To do
Rewrite the whole listing below as a JSON array of strings, one string per line, and leave out the blank lines.

Entries for finding words and elements:

+ + + + + + +

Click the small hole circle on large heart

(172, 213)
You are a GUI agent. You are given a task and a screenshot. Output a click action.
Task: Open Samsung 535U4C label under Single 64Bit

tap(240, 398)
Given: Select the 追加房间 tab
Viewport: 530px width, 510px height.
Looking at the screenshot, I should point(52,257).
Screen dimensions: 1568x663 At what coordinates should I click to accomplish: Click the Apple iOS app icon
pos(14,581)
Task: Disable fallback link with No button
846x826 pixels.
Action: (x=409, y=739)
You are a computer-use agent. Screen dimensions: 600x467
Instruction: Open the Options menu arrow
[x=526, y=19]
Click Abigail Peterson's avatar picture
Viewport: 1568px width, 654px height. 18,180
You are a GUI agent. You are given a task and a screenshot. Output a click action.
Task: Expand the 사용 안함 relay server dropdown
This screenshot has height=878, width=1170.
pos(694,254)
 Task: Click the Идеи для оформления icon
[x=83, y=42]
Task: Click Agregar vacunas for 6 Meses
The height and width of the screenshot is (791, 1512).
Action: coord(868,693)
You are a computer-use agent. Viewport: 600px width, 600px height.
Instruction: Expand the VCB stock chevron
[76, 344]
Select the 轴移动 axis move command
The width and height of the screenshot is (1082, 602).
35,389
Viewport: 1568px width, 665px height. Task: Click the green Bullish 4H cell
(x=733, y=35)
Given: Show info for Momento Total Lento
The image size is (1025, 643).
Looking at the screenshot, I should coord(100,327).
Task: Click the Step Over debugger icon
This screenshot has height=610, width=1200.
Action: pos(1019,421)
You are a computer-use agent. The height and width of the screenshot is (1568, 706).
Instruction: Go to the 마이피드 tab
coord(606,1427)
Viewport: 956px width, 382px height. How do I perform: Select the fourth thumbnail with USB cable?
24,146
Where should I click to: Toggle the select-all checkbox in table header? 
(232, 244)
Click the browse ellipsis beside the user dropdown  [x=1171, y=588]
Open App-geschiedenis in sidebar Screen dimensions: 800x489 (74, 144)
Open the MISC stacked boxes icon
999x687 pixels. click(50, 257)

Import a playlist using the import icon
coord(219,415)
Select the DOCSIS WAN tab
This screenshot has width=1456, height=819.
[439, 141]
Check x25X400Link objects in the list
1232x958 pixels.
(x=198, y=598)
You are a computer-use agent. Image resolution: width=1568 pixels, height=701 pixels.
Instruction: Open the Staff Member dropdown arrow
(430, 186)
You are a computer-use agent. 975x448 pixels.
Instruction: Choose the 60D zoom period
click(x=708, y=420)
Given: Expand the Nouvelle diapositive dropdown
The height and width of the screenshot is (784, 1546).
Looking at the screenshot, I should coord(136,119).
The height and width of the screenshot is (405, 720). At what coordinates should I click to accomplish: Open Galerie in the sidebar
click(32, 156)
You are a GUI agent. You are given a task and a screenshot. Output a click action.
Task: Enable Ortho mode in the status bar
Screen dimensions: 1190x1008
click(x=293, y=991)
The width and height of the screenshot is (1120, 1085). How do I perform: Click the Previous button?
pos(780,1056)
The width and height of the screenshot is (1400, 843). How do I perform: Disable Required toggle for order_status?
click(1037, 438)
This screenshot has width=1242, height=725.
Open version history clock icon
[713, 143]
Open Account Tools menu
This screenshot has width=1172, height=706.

+ + + + + + +

Full answer
[
  "Click the small hole circle on large heart",
  "(172, 213)",
  "You are a GUI agent. You are given a task and a screenshot. Output a click action.",
  "Task: Open Samsung 535U4C label under Single 64Bit",
  "tap(240, 398)",
  "Given: Select the 追加房间 tab",
  "Viewport: 530px width, 510px height.",
  "Looking at the screenshot, I should point(52,257).",
  "Screen dimensions: 1568x663 At what coordinates should I click to accomplish: Click the Apple iOS app icon",
  "pos(14,581)",
  "Task: Disable fallback link with No button",
  "846x826 pixels.",
  "Action: (x=409, y=739)",
  "You are a computer-use agent. Screen dimensions: 600x467",
  "Instruction: Open the Options menu arrow",
  "[x=526, y=19]",
  "Click Abigail Peterson's avatar picture",
  "Viewport: 1568px width, 654px height. 18,180",
  "You are a GUI agent. You are given a task and a screenshot. Output a click action.",
  "Task: Expand the 사용 안함 relay server dropdown",
  "This screenshot has height=878, width=1170.",
  "pos(694,254)",
  " Task: Click the Идеи для оформления icon",
  "[x=83, y=42]",
  "Task: Click Agregar vacunas for 6 Meses",
  "The height and width of the screenshot is (791, 1512).",
  "Action: coord(868,693)",
  "You are a computer-use agent. Viewport: 600px width, 600px height.",
  "Instruction: Expand the VCB stock chevron",
  "[76, 344]",
  "Select the 轴移动 axis move command",
  "The width and height of the screenshot is (1082, 602).",
  "35,389",
  "Viewport: 1568px width, 665px height. Task: Click the green Bullish 4H cell",
  "(x=733, y=35)",
  "Given: Show info for Momento Total Lento",
  "The image size is (1025, 643).",
  "Looking at the screenshot, I should coord(100,327).",
  "Task: Click the Step Over debugger icon",
  "This screenshot has height=610, width=1200.",
  "Action: pos(1019,421)",
  "You are a computer-use agent. The height and width of the screenshot is (1568, 706).",
  "Instruction: Go to the 마이피드 tab",
  "coord(606,1427)",
  "Viewport: 956px width, 382px height. How do I perform: Select the fourth thumbnail with USB cable?",
  "24,146",
  "Where should I click to: Toggle the select-all checkbox in table header? ",
  "(232, 244)",
  "Click the browse ellipsis beside the user dropdown  [x=1171, y=588]",
  "Open App-geschiedenis in sidebar Screen dimensions: 800x489 (74, 144)",
  "Open the MISC stacked boxes icon",
  "999x687 pixels. click(50, 257)",
  "Import a playlist using the import icon",
  "coord(219,415)",
  "Select the DOCSIS WAN tab",
  "This screenshot has width=1456, height=819.",
  "[439, 141]",
  "Check x25X400Link objects in the list",
  "1232x958 pixels.",
  "(x=198, y=598)",
  "You are a computer-use agent. Image resolution: width=1568 pixels, height=701 pixels.",
  "Instruction: Open the Staff Member dropdown arrow",
  "(430, 186)",
  "You are a computer-use agent. 975x448 pixels.",
  "Instruction: Choose the 60D zoom period",
  "click(x=708, y=420)",
  "Given: Expand the Nouvelle diapositive dropdown",
  "The height and width of the screenshot is (784, 1546).",
  "Looking at the screenshot, I should coord(136,119).",
  "The height and width of the screenshot is (405, 720). At what coordinates should I click to accomplish: Open Galerie in the sidebar",
  "click(32, 156)",
  "You are a GUI agent. You are given a task and a screenshot. Output a click action.",
  "Task: Enable Ortho mode in the status bar",
  "Screen dimensions: 1190x1008",
  "click(x=293, y=991)",
  "The width and height of the screenshot is (1120, 1085). How do I perform: Click the Previous button?",
  "pos(780,1056)",
  "The width and height of the screenshot is (1400, 843). How do I perform: Disable Required toggle for order_status?",
  "click(1037, 438)",
  "This screenshot has width=1242, height=725.",
  "Open version history clock icon",
  "[713, 143]",
  "Open Account Tools menu",
  "This screenshot has width=1172, height=706."
]